EXCERPT:
========

While discussing the Charleston church shooting, Republican presidential candidate Rick Perry mistakenly referred to it as an "accident" rather than an "incident." For that, he was gleefully ridiculed by political foes and lambasted by the media. And of course, neither missed a beat reminding everyone that Perry was the guy who couldn’t recall a government agency during a 2012 presidential debate.
Like Perry or not, no rational person can honestly believe that he thought the Charleston massacre was an accident. Or that he is a bumbling incompetent simply because he couldn’t remember a trivial point.
But perception is reality, and the perception being fostered on the American people is that Perry is out to lunch. So rather than talking about his solutions to America’s problems, Perry is now incessantly clarifying his remarks to explain what he meant, even though we all know exactly what he meant. In all likelihood, Perry will be unable to escape from the hole that has been dug for him, because we have become a people who care more about style than substance.
And that is precisely why so few good people run for public office. Sadly, who can blame them? Why should they subject themselves and their families to vicious attacks and irrelevant political escapades that have nothing to do with solving problems? They conclude that it’s just not worth it, throwing in the towel before ever getting into the game, and fresh, commonsense ideas are never brought to the table.
When good people stay away, those left running the show are the same ones who created the mess, and the status quo wins. Since they can’t see the problems, by definition, they cannot solve them. Intellectually bankrupt, they are left putting Band-Aid solutions from yesteryear on today’s gaping wounds.
It’s not working, and things are getting worse.
Yet, people aren’t demanding change. Instead of rolling up our sleeves and tackling our problems head-on before they spiral out of control, we continually allow ourselves to get sucked into irrelevant tangents.
Nowhere is that more on display than the red-hot controversy on whether to remove the Confederate flag from South Carolina’s capitol building, a debate precipitated by the Charleston shooting.
Are we really saying that a white lunatic killed black people because the Confederate battle flag was flying over the state capitol?
And here’s another question. Have we completely lost our minds? That’s not a rhetorical question, since no one in his right mind could actually believe the two things are related.
One has absolutely nothing to do with the other. Flying the Confederate flag is irrelevant to what happened in that church. So why are we having this discussion? Simple: Because it’s easy.
It’s easy for both sides to dig in: It’s either a symbol of slavery, or it is a proud piece of South Carolina’s history. (That debate is for another column). The flag controversy doesn’t remotely address the white elephant in the room: how to repair America’s broken race relations. But that takes work. That requires very frank conversations on both sides, with honest assessments about where the system is broken, and how we can begin to fix it. Unfortunately, that’s not happening.
America’s new M.O. is no longer able to look in the mirror and get the job done, as we always did in the past. Now, we run the other way the minute things get tough, kicking the can down the road to our children, even though problems become exponentially more difficult to solve the longer they go unaddressed.

========

Element and text position data:
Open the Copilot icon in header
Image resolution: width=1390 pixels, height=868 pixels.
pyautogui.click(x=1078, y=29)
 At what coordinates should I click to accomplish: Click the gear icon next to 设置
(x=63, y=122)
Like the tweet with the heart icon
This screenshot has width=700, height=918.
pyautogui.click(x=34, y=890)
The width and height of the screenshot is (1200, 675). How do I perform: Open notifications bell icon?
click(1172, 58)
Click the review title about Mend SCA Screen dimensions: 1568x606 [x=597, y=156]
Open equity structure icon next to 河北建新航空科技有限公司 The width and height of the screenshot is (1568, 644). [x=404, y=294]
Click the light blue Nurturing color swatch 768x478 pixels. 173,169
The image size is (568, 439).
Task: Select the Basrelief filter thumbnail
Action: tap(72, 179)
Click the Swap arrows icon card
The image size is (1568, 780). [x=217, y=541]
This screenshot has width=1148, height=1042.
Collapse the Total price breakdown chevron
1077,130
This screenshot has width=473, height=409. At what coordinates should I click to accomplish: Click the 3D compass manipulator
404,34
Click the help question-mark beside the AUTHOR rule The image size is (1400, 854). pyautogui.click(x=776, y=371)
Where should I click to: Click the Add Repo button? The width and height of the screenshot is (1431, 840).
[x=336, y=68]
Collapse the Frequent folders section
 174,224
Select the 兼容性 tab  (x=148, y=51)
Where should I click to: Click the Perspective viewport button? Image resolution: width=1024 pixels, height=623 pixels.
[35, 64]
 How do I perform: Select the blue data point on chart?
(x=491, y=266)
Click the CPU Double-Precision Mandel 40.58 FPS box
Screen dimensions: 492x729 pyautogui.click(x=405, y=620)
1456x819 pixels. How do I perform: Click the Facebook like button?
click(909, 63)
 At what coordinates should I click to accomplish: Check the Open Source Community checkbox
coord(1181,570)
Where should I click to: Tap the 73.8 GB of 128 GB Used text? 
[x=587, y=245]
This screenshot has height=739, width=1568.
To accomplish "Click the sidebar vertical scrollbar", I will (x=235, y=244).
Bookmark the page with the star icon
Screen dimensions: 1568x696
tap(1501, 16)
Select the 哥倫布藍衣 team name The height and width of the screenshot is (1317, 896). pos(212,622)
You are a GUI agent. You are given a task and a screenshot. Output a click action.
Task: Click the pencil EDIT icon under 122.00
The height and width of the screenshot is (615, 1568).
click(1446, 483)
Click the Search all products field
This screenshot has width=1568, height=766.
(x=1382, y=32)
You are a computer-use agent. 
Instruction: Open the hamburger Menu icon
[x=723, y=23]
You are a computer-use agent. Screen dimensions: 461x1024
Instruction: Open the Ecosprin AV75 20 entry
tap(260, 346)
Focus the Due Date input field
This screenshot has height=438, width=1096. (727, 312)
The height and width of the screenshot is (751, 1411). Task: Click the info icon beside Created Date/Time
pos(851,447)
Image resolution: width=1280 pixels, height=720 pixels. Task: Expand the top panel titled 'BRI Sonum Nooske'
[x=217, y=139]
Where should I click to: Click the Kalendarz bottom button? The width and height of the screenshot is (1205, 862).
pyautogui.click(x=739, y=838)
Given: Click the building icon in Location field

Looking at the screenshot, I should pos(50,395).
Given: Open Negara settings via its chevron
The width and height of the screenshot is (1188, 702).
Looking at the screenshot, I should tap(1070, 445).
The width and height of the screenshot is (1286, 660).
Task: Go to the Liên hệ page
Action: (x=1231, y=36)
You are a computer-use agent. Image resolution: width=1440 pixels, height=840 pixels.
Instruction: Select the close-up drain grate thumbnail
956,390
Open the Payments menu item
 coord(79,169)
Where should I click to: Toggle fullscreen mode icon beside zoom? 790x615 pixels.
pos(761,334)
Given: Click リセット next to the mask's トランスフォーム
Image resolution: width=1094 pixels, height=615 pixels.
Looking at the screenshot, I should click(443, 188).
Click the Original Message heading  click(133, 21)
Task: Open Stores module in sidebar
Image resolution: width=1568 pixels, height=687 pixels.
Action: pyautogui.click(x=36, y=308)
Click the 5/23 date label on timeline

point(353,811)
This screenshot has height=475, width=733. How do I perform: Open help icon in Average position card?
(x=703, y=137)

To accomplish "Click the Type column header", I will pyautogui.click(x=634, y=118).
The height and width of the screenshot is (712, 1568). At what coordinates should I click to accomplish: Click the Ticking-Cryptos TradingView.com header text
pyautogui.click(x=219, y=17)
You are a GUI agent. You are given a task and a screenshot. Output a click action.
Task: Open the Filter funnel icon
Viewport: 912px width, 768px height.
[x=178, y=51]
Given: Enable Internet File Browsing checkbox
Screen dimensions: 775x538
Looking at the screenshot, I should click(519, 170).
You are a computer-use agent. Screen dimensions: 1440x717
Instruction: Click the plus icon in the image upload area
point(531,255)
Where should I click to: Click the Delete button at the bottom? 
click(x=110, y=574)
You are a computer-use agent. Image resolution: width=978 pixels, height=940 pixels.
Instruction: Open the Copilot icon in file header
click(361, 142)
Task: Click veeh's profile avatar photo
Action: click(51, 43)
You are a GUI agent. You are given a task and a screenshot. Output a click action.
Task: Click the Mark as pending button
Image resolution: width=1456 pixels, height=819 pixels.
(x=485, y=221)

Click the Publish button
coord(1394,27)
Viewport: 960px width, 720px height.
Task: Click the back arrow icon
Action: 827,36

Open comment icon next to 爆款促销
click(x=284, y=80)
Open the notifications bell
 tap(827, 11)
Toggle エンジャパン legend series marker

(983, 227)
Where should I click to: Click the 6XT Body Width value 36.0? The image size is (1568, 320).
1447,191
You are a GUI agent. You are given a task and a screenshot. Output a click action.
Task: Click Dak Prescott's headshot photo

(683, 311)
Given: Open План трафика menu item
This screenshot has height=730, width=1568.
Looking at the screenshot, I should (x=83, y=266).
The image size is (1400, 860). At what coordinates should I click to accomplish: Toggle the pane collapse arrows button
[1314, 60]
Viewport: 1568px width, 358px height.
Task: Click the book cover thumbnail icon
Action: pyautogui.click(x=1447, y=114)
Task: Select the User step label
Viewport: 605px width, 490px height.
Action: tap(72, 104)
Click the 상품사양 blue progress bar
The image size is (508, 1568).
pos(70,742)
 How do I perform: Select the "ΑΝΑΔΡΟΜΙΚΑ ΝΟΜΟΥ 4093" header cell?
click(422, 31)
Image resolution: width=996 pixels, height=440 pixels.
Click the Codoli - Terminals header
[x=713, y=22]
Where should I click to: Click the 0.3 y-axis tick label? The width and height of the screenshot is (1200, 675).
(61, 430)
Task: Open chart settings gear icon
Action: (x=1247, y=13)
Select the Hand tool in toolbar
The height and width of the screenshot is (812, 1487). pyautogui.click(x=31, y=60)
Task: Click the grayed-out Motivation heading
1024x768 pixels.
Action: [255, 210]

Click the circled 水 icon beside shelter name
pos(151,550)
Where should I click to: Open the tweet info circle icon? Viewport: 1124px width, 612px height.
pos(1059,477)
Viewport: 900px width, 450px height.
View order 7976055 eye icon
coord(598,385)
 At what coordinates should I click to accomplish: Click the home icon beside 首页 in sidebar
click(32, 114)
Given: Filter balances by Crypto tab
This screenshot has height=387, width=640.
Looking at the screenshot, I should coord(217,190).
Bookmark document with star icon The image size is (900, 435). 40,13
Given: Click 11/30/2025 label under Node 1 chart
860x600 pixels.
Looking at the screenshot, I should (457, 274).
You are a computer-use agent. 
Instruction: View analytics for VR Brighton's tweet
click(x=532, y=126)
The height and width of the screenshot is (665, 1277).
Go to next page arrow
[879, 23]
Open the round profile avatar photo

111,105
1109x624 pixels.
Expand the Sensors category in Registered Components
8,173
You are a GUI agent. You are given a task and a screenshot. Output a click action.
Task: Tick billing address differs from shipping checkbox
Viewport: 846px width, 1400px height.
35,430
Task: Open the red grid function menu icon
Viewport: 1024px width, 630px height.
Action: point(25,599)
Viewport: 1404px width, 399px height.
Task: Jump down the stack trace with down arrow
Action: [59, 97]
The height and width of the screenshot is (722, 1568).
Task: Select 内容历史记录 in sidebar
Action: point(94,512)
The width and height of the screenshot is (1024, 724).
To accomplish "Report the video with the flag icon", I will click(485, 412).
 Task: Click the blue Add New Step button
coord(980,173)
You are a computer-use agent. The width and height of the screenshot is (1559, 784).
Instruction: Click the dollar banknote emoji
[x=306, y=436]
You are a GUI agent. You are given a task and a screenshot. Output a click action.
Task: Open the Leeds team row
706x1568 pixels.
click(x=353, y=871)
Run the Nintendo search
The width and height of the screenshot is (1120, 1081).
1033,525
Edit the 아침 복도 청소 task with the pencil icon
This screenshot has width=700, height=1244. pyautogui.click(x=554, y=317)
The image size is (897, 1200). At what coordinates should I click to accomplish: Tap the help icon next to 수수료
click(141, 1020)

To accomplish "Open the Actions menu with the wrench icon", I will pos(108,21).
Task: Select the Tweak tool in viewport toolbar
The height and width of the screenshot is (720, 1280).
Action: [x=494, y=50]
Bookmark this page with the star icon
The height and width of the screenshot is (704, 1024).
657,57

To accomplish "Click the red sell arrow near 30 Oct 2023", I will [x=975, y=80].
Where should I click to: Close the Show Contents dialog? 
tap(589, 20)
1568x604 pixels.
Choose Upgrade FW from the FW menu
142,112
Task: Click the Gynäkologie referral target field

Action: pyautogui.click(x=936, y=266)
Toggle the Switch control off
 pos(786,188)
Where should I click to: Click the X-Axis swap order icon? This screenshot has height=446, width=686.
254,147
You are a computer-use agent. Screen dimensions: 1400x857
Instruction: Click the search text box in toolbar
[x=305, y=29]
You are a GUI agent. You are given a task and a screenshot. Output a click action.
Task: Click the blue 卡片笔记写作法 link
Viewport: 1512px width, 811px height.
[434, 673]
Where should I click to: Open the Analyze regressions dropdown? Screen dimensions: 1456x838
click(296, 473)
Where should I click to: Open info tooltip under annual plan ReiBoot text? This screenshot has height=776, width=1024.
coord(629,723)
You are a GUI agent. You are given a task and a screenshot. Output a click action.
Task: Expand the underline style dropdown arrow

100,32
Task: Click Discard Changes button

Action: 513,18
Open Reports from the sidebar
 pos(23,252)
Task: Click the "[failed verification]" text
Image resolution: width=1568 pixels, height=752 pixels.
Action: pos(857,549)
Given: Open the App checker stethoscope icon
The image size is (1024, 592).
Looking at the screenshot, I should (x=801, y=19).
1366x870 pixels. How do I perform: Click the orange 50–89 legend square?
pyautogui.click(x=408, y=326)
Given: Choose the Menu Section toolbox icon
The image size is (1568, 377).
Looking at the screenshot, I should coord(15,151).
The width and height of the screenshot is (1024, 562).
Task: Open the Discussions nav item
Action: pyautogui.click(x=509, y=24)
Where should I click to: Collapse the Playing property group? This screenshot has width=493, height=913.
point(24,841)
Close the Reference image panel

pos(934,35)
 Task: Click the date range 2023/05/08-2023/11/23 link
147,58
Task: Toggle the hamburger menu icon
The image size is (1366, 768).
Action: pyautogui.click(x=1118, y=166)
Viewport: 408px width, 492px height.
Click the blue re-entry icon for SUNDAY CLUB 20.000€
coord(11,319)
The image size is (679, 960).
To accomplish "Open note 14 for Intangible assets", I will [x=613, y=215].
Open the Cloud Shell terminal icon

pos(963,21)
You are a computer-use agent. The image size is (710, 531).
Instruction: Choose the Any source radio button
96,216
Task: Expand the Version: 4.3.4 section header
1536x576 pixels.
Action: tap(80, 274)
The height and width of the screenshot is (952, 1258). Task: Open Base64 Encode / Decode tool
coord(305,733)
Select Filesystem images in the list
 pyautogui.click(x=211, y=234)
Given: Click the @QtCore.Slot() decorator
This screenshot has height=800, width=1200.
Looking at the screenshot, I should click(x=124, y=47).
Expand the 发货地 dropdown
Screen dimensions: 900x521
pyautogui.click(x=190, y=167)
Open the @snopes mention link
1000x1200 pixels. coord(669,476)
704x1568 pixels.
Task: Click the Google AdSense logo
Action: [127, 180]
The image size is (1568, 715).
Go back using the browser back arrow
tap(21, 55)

========

TO DO: Return everything in the column from "Nowhere is that" down to "the Charleston shooting.", word for word. The lines above are separate material, apart from the column.

EXERCISE SOLUTION:
Nowhere is that more on display than the red-hot controversy on whether to remove the Confederate flag from South Carolina’s capitol building, a debate precipitated by the Charleston shooting.